When I did return to the party, however, this bright and blissful glow was clouded on the instant by the unexpected arrival of Mr Gray. He had left his assistant in charge of the shop—a Miss Flushing; I shall get round to her presently, if I have the heart for it—and had come home bringing Kitty’s birthday present. Tall, thin, angular, he stood in the kitchen amidst a pool of little girls, like one of those poles that stick up crookedly out of the lagoon at Venice. He had a remarkably small and disproportionate head, which gave one the illusion that one was always farther off from him than was in fact the case. He wore a bedraggled, pale-brown linen jacket and brown corduroy bags and suede shoes scuffed about the toecaps. The bow-ties that he favoured were an affectation even in those archaic days, and represented the only mark of colour or character that I could discern in the otherwise washed-out aspect that he presented to the world. Spurning what must have been a shopful of styles and makes of frame, he chose to wear cheap, steel-rimmed spectacles, which he would remove slowly, holding them delicately at one hinge between a thumb and two fingers, as if they were pince-nez, and closing his eyes he would slowly massage with the first two fingers and thumb of his other hand the knotted flesh at the bridge of his nose, sighing the while to himself. Mr Gray’s soft sighs sounded at once imprecatory and resigned, like the prayers offered up by a minister who has long ago given in to religious doubts. He had about him permanently an air of troubled inadequacy, seeming incompetent to deal with the practicalities of everyday life. This dim distressfulness had the effect of rallying ministrators around him. People always seemed to be pressing forwards anxiously to aid him, to smooth his way, to make straight his path, to lift an invisible burden from his sloping shoulders. Even Kitty and her friends as they gathered about him now had a hushed and helping aspect. Mrs Gray, too, was solicitous, as she handed to him over the heads of the children his after-work half-inch of whiskey in a cut-glass tumbler, perhaps the very tumbler that I used to drink from with Billy, upstairs, and from which afterwards I would guiltily wipe my fingerprints with a less than clean hankie. How tired was the smile of thanks he gave to her, how weary seemed the hand with which he put the drink down on the table behind him, untasted.

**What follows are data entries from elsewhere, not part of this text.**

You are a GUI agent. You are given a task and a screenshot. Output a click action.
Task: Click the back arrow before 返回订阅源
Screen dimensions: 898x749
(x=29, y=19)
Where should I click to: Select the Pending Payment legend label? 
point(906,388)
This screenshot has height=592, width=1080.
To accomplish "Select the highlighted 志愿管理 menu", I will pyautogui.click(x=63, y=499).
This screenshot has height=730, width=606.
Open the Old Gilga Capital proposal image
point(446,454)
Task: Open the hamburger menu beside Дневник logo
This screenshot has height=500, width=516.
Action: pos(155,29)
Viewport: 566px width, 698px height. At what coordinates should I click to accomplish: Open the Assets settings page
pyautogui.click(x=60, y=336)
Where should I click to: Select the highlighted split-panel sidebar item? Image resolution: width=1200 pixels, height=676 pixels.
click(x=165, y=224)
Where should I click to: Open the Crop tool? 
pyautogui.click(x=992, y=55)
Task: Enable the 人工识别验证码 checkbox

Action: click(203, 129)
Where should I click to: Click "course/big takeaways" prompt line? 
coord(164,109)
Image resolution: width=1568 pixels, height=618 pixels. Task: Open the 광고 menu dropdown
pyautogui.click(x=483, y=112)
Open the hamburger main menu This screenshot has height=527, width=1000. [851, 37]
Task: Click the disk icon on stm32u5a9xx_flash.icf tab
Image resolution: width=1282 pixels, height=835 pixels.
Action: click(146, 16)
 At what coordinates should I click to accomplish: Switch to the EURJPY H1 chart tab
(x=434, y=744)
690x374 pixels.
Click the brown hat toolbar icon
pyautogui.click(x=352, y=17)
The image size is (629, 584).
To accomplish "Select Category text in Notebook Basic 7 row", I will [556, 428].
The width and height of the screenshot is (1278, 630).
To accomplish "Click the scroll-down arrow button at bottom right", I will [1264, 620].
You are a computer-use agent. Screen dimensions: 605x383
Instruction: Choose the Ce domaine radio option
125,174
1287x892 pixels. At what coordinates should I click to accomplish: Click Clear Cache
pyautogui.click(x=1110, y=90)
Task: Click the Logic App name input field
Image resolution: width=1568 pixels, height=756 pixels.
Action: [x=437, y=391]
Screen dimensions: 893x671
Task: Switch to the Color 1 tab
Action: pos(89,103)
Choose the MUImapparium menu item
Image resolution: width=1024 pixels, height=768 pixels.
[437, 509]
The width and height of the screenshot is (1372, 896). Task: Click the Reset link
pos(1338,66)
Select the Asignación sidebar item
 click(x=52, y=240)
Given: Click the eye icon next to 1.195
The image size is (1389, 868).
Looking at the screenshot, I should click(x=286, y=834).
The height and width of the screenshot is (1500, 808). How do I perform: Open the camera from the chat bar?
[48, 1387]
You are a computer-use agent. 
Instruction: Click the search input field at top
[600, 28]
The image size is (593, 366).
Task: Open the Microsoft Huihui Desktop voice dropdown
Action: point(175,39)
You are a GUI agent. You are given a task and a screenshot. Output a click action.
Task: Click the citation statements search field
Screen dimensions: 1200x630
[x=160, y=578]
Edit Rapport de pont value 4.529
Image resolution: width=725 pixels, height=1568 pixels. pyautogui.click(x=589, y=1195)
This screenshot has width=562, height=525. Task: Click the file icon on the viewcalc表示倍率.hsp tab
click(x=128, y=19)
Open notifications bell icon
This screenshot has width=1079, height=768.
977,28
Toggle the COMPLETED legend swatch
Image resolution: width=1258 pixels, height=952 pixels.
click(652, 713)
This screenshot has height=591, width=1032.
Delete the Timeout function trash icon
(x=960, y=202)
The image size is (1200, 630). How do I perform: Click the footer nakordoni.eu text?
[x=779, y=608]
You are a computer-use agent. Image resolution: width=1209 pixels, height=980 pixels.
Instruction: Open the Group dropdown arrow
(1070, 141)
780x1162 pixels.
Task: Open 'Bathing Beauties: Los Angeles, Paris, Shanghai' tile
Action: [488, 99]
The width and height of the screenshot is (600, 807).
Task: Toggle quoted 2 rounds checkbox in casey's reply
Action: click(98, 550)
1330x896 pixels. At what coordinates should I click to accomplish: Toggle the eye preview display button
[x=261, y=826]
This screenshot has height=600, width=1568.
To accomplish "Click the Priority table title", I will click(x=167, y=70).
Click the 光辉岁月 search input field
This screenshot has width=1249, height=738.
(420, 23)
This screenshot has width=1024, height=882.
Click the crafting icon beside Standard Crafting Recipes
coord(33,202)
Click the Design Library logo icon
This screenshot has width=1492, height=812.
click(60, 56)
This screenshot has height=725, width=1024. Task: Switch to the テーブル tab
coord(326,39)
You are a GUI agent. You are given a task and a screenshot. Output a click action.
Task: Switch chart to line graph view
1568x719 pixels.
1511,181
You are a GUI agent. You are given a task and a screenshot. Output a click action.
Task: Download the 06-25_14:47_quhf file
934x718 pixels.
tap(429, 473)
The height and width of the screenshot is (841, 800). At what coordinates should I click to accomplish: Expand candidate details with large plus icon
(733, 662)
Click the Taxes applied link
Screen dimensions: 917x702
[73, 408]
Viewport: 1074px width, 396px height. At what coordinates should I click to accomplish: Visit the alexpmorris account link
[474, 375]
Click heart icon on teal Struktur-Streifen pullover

And maybe, indeed, he was ill. Do I not recall hushed talk of doctors and hospitals after the Grays’ flight from our midst? At the time, sunk in bitter sorrow, I thought it must be just the town as usual spinning a story to cover over for decency’s sake a scandal the initial revelation of which had delighted so many. But maybe I was wrong, maybe all along he was suffering from some chronic ailment that was brought to crisis by the discovery of what his wife and I had been up to. That is an unsettling thought, or should be, anyway.